Revertendo para o caso em análise, resultou provado que o Impugnante/ recorrido e a sociedade “[SCom01...]” outorgaram, em 13.12.2013, uma escritura de permuta, na qual o recorrido declarou dar à sociedade os imóveis ali identificados no valor total de €815.063,96, por sua vez a “[SCom01...]” declarou receber do Impugnante o imóvel artigo 1048 no valor de 816.246,00 (VPT de € 816.302,46) [vide item A) do probatório]. A outorga da escritura foi precedida da liquidação de imposto de selo n.º ...02, no valor de € 2.643,72 e respectivo pagamento [vide item B) do probatório].
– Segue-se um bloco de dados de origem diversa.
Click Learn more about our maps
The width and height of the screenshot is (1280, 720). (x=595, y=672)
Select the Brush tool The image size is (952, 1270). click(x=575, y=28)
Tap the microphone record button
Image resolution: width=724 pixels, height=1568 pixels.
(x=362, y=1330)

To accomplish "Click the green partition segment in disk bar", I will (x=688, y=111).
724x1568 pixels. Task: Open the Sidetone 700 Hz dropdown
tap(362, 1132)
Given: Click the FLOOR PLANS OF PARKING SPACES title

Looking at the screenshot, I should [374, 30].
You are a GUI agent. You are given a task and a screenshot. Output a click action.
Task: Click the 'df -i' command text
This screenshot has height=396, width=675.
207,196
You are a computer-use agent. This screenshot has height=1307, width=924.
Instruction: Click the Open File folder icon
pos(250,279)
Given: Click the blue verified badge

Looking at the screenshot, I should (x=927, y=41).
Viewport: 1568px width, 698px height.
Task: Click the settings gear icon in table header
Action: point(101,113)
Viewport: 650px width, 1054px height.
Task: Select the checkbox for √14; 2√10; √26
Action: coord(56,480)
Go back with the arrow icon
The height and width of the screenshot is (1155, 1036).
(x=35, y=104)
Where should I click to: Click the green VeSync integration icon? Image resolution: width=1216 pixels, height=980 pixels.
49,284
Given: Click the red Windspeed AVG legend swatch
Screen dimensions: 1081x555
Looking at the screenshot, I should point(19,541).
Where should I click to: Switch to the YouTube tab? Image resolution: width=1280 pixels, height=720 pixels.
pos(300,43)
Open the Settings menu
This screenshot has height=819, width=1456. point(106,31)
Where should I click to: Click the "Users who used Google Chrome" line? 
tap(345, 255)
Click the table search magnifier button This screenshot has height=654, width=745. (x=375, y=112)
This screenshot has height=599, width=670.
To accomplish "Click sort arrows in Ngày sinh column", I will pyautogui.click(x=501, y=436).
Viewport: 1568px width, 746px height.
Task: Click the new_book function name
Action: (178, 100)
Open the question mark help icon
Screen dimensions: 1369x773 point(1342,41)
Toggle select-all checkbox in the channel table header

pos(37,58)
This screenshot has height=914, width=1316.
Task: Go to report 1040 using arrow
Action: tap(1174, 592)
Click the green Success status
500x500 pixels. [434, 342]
Em 20.06.2012, foi outorgada escritura denominada de “rectificação de permuta” entre o aqui recorrido e àquela mesma sociedade “[SCom01...]” por via da qual declararam que rectificavam a escritura de permuta de 13.12.2011 no sentido de que o valor global dos prédios dados em permuta é de 550.000,00, constando o seguinte fundamento: “Que pela presente escritura, rectifica a supra identificada, no sentido que o valor gobal dos prédios dados em permuta pelo aqui outorgante à sociedade é de QUINHENTOS E CINQUENTA MIL EUROS, e não como aí se referiu, assim discriminados (...) Que, o valor do prédio urbano, inscrito na matriz sob o artigo 1048, dado em permuta pela sociedade ao aqui outorgante, é de QUINHENTOS E CINQUENTA MIL EUROS, e não como aí se referiu.” [vide item C) do probatório]. Mais consta daquela escritura a final “ARQUIVO” que: “c) Documentos de Imposto de Selo, um no valor de 0,00€ e outro com o n.º ...60, comprovativo do pagamento do Imposto de Selo – Verba 1.1., no valor de 2.346,67€, pago em 19/06/2012”.
Recapitulando, face à realização da 1.ª escritura de 13.12.2011 ocorreu o facto tributário que se enquadra na norma de incidência do artigo 23º, n.º 4 do Código de Imposto de Selo (CIS), conjugado com a verba 1.1. da Tabela Geral de Imposto de Selo (TGIS).
Aqui chegados importa saber se a rectificação da escritura de 20.06.2012 efectuada pelas partes envolvidas no contrato de permuta, produz os efeitos que o recorrido lhe pretende atribuir e se são oponíveis à Administração Fiscal, como foi reconhecido pela sentença sob recurso.
Quid iuris?
Antes do mais, atentemos ao regime do ónus da prova.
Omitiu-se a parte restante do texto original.